EFLLex aims to a lexicon of receptive vocabulary for English as a second/foreign language (EFL) that reports the normalized frequencies of words (lemmas) across 5 of the six levels of the CEFR (Common European Framework of Reference for Languages), excluding C2. Apart from information on single word usage, this list will also contains multi-word expressions and information on their usage at different levels, something that is rarely present in the resources of this kind. In the beta version, only single word are included.

The frequencies have been estimated on a corpus of 13 EFL textbooks and 8 on-line resources.

More details on the corpus, the computation and normalization of the word frequencies, and the ressource itself can be found in:

Dürlich, L. and François, T., EFLLex: A Graded Lexical Resource for Learners of English as a Foreign Language. In Proceedings of the 11th International Conference on Language Resources and Evaluation (LREC 2018). Miyazaki, Japan, 7-12 May.

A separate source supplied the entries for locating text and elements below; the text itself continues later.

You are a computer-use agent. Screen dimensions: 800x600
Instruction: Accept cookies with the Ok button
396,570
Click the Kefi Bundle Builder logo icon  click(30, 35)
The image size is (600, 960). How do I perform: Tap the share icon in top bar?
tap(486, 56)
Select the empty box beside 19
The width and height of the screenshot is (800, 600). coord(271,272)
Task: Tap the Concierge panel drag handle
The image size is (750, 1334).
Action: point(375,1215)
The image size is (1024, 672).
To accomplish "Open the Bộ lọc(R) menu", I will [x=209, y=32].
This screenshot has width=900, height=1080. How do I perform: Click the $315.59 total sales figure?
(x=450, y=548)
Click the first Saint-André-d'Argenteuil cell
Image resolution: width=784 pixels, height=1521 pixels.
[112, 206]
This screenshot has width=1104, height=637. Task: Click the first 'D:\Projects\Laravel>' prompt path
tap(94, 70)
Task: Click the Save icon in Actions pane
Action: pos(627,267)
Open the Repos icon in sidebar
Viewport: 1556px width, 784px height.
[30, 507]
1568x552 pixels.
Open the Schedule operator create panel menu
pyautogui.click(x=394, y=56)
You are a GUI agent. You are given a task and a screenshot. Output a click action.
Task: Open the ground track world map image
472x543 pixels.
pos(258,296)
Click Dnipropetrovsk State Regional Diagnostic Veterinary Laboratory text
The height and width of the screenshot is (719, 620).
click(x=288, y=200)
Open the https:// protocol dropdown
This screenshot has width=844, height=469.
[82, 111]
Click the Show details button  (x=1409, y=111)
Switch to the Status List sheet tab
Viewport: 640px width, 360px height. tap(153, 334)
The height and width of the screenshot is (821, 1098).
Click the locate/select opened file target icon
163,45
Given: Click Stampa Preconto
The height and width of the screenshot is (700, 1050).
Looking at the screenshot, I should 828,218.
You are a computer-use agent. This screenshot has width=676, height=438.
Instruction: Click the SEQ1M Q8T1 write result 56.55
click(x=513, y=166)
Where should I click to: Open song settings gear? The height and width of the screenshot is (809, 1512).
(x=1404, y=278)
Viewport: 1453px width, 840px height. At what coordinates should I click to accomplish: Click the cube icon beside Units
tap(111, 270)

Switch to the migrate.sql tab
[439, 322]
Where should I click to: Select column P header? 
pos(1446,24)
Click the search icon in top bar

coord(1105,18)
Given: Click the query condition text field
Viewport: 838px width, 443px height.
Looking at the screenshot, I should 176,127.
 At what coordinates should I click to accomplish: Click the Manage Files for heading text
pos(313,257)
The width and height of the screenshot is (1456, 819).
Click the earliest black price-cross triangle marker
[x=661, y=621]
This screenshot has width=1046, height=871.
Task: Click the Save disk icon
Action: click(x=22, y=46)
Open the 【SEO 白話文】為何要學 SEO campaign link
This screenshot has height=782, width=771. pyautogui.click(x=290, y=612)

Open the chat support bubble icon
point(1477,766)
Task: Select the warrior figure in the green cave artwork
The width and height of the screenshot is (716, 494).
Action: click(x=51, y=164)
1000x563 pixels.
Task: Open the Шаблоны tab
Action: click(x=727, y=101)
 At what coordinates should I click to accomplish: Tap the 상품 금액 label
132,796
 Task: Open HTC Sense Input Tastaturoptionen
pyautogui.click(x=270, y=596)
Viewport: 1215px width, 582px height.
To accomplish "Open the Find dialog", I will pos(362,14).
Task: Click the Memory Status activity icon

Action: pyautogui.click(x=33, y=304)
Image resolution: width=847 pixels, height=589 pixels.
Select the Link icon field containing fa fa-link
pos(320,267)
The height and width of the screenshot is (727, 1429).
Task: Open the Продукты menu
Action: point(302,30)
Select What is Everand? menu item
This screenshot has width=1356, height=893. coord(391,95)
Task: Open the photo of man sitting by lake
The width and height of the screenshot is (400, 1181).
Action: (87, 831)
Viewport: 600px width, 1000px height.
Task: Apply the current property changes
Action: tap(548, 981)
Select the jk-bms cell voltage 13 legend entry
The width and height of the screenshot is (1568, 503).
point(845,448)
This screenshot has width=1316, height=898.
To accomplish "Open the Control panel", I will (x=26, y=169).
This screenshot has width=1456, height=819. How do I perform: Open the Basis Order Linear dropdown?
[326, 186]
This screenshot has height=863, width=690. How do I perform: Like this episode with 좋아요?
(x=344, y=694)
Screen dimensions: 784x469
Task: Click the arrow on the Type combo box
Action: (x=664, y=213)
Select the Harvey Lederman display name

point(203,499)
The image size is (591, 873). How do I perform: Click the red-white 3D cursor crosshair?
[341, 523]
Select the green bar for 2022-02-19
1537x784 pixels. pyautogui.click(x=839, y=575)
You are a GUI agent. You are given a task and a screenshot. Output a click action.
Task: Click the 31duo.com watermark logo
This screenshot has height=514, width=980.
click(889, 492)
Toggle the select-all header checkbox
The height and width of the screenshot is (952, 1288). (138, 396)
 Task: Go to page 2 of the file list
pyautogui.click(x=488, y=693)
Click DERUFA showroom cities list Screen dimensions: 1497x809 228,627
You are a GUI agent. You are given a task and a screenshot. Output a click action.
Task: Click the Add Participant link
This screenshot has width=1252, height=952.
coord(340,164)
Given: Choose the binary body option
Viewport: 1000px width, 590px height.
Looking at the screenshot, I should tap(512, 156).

If you are using EFLLex, please, cite the above article.



Receptive lexicon
includes word frequencies observed in textbook reading activities and simplified readers


CEFR levels
A1 · A2 · B1 · B2 · C1


Lexical entries
lemma (word)
part of speech (tag)


Computed metrics
level_freq · normalized frequency (per 1 million words) for each level of the CEFR
total_freq · total normalized frequency in the source corpus
nb_doc · document frequency
Lemma POS-tag A1 A2 B1 B2 C1 Total
cat NN 77.40 351.71 39.19 28.57 22.53 79.38
empty JJ 0 28.83 28.65 102.29 37.84 61.88
explore VB 0 153.38 60.50 109.99 205.43 130.37
tiresome JJ 0 0 0 4.97 15.5 6
video NN 65.19 0 67.87 81.76 111.06 90.93
write VB 758.66 1421.51 1064.47 682.26 1104.72 1053.96
shopping center NN 0 45.12 9.80 0 15.50 11.45
Example of some entries from EFLLex


The format is a .CSV (tab separated values) file with 8 columns (see above), encoded in UTF-8. You can also open it in an excel sheet.


The resource can be used to compare the frequency distribution of multiple words along the CEFR scale. An online query interface is available and can be accessed via the Search tab.

The resource can also be used to analyze the complexity of words in a text, in particular to identify which of the words in a text will be difficult at a given level. An online complexity analyzer is available and can be accessed via the Analyze tab.

You can use EFLLex in NLP tasks but also for pedagogical and language assessment purposes.